Delegadas e delegados da CAIXA e do Banco do Brasil, eleitos em suas unidades, tomaram posse na segunda-feira (18) para um mandato de um ano, e participaram de um seminário realizado no hotel Dayrell, em Belo Horizonte.

Na pauta, as reformas trabalhista e da Previdência, a inflação e a organização nacional da categoria.

A presidenta da Fetrafi-MG/CUT, Magaly Fagundes compôs a mesa de abertura, que teve também o presidente da Contraf-CUT, Roberto Von der Osten, o presidente da APCEF-MG, Paulo Roberto Damasceno, o coordenador da Comissão de Empresa dos Funcionários do BB e diretor do Sindicato, Wagner Nascimento, e o diretor de Administração e Finanças da Fenae, Cardoso.

O primeiro painel do seminário tratou da reforma trabalhista aprovada pelo Congresso e de suas consequências para os trabalhadores brasileiros, em especial bancárias e bancários. Para tratar do tema, estiveram presentes as doutoras Giovana Meireles e Isabel Alves.

Em suas falas, as advogadas chamaram a lei 13.467 de uma “contrarreforma trabalhista”, deixando claro que ela representa um retrocesso e que nenhum de seus pontos é benéfico aos trabalhadores. Na realidade, explicaram as advogadas, a lei desloca o princípio do direito do trabalho como proteção aos trabalhadores para proteger as empresas, permitindo que elas imponham seus interesses em troca dos empregos.

Em seguida, o advogado Ítalo Nicoliello falou sobre a Reforma da Previdência e destacou que o Brasil se tornou um laboratório para o capital internacional, no sentido de promover políticas que são totalmente restritivas de direitos.

Explicando a reforma proposta por Temer e o texto modificado na Comissão Especial formada no Congresso, Ítalo afirmou que esta é uma reforma mais difícil de ser aprovada, por se tratar de uma emenda constitucional e em decorrência da crise política instalada no país e seu grande impacto social.

Já o diretor de Seguridade da Previ, Marcel Barros, falou aos participantes sobre a previdência em um sentido mais amplo. Para ele, antes de discutir se a Previdência é superavitária ou deficitária, é necessário pensar em que modelo de previdência queremos para o Brasil. Segundo ele, a reforma proposta pelo governo ataca diretamente o regime geral de Previdência enquanto protege regimes próprios, como os de militares e juízes.

O seminário teve também um painel para esclarecer delegadas e delegados sobre questões como inflação, custo de vida, reajustes salariais e negociações coletivas. Os temas foram tratados pelo economista e técnico do Dieese, Frederico Melo.
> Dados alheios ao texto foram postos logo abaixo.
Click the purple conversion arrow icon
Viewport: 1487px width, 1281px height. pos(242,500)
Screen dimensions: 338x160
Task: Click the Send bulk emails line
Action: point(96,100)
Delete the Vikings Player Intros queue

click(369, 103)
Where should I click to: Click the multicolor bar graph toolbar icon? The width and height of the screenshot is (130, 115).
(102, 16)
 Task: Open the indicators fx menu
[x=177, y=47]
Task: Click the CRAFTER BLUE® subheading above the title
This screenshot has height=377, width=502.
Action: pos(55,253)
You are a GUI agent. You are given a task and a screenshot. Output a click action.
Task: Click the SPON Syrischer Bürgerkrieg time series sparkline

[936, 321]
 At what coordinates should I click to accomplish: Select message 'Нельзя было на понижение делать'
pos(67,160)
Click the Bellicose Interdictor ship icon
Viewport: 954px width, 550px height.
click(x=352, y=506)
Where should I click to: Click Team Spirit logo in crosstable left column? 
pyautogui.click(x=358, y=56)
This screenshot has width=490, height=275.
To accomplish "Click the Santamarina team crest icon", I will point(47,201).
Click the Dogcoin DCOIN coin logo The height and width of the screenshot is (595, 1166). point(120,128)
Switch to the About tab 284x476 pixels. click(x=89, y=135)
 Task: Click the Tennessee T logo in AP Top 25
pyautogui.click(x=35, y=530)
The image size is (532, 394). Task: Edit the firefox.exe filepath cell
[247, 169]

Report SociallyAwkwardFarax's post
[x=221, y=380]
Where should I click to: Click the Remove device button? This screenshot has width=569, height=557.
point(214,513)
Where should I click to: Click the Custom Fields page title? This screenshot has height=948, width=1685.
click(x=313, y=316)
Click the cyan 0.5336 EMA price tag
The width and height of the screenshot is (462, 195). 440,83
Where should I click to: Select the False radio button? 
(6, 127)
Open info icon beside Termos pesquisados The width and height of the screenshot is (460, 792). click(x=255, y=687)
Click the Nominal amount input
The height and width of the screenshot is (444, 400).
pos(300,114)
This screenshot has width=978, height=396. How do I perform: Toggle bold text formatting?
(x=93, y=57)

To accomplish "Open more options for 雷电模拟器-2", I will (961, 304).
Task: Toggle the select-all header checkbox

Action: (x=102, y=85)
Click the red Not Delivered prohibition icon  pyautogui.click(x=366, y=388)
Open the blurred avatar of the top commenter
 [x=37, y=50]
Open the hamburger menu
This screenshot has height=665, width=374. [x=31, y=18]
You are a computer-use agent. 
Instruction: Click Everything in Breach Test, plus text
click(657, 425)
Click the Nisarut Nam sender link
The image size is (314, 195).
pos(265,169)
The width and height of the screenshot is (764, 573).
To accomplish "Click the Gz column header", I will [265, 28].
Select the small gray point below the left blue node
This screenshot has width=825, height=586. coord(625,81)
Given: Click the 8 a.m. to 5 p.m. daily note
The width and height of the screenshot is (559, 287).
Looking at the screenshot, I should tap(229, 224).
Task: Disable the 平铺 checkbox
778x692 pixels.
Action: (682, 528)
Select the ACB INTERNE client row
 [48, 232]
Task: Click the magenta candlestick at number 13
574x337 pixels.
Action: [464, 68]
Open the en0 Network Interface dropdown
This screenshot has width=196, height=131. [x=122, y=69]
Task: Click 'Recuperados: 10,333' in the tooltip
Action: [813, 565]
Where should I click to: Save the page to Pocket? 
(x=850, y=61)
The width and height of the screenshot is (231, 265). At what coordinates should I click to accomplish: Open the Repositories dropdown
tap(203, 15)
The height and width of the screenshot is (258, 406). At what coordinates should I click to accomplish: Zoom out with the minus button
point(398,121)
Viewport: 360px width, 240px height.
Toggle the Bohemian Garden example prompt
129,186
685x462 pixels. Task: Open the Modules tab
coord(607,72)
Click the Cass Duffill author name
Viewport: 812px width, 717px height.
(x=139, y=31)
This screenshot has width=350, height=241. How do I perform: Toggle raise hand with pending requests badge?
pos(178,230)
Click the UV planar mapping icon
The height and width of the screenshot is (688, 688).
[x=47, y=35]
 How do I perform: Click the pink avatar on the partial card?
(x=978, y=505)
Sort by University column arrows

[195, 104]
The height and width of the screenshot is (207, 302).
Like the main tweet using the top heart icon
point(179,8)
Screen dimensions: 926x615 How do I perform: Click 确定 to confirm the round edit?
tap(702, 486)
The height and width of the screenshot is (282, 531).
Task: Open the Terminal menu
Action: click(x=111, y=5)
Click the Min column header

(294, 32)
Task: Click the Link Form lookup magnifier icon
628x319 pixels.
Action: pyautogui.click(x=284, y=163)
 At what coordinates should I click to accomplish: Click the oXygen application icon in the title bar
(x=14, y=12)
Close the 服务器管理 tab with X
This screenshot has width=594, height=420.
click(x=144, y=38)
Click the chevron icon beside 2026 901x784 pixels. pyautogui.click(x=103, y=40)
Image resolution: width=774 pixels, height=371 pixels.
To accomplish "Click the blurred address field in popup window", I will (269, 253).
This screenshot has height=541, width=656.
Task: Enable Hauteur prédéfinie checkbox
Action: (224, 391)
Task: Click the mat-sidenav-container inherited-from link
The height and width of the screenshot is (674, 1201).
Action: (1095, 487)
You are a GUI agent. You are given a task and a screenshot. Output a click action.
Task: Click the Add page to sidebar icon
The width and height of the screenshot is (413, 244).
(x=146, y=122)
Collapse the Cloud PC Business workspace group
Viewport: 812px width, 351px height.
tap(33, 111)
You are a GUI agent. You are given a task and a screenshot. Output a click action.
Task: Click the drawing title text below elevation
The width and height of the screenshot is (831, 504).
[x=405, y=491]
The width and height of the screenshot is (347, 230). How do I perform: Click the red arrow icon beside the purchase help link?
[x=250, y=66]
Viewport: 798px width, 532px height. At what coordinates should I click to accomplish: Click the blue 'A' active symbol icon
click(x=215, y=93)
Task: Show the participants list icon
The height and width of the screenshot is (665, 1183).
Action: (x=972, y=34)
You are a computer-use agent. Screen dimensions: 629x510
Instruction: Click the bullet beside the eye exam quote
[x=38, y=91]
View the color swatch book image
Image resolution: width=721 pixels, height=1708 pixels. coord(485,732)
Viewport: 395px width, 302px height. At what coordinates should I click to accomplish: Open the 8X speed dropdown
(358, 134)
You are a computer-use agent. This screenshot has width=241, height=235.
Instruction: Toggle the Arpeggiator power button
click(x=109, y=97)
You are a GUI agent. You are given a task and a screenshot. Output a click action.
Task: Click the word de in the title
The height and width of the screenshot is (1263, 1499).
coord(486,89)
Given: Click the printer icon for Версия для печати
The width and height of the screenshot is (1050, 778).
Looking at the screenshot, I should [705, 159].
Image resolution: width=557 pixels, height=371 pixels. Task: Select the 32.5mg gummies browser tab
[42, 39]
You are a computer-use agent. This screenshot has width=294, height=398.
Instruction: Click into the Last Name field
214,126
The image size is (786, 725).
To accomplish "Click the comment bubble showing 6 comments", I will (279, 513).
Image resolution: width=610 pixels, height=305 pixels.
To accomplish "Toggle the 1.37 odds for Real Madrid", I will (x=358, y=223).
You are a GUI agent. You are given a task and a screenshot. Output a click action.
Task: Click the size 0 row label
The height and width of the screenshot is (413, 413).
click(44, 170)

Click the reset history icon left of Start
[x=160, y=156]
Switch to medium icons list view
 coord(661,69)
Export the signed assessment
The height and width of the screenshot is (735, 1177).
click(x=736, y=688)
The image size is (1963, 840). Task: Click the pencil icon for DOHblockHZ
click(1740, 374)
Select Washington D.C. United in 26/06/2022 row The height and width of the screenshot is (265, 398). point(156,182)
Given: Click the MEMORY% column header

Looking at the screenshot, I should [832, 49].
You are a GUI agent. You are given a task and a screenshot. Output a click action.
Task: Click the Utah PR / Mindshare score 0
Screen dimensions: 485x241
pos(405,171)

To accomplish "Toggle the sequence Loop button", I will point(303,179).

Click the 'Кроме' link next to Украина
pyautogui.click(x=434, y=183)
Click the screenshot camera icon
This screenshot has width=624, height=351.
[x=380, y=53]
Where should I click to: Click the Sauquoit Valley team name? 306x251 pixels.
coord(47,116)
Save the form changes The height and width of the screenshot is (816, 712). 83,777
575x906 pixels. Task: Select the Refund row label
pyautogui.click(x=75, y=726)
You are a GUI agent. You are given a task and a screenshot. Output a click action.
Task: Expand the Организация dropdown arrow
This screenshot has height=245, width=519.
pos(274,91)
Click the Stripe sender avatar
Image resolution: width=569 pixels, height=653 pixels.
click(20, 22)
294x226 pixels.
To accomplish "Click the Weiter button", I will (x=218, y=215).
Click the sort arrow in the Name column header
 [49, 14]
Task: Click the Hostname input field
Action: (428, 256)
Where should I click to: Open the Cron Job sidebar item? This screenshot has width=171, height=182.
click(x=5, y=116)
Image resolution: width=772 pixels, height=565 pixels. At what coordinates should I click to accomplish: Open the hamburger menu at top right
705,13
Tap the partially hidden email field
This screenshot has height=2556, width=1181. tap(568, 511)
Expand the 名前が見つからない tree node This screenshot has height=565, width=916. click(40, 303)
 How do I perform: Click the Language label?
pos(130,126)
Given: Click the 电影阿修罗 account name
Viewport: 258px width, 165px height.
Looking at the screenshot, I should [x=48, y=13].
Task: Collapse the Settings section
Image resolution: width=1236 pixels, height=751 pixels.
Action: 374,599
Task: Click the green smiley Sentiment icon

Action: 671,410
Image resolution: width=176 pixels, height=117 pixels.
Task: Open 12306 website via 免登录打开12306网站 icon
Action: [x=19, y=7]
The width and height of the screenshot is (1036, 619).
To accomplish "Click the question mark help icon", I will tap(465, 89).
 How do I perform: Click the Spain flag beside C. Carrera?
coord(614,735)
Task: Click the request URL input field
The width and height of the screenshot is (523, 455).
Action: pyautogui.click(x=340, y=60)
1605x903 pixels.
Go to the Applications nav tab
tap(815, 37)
E o último painel do seminário tratou do histórico de lutas e de organização nacional da categoria bancária. O presidente da Contraf-CUT, Roberto Von der Osten, fez um panorama histórico da construção do movimento bancário no Brasil e da criação do Comando Nacional dos Bancários, responsável hoje pelas negociações com os bancos.

“Nenhum outro movimento de trabalhadores no Brasil tem a capacidade de organização e mobilização nacional que nós temos. Diante de todas as dificuldades e da conjuntura de ameaças que enfrentamos, vamos nos mobilizar para defender nossos direitos. Só a luta nos garante”, afirmou Roberto Von der Osten.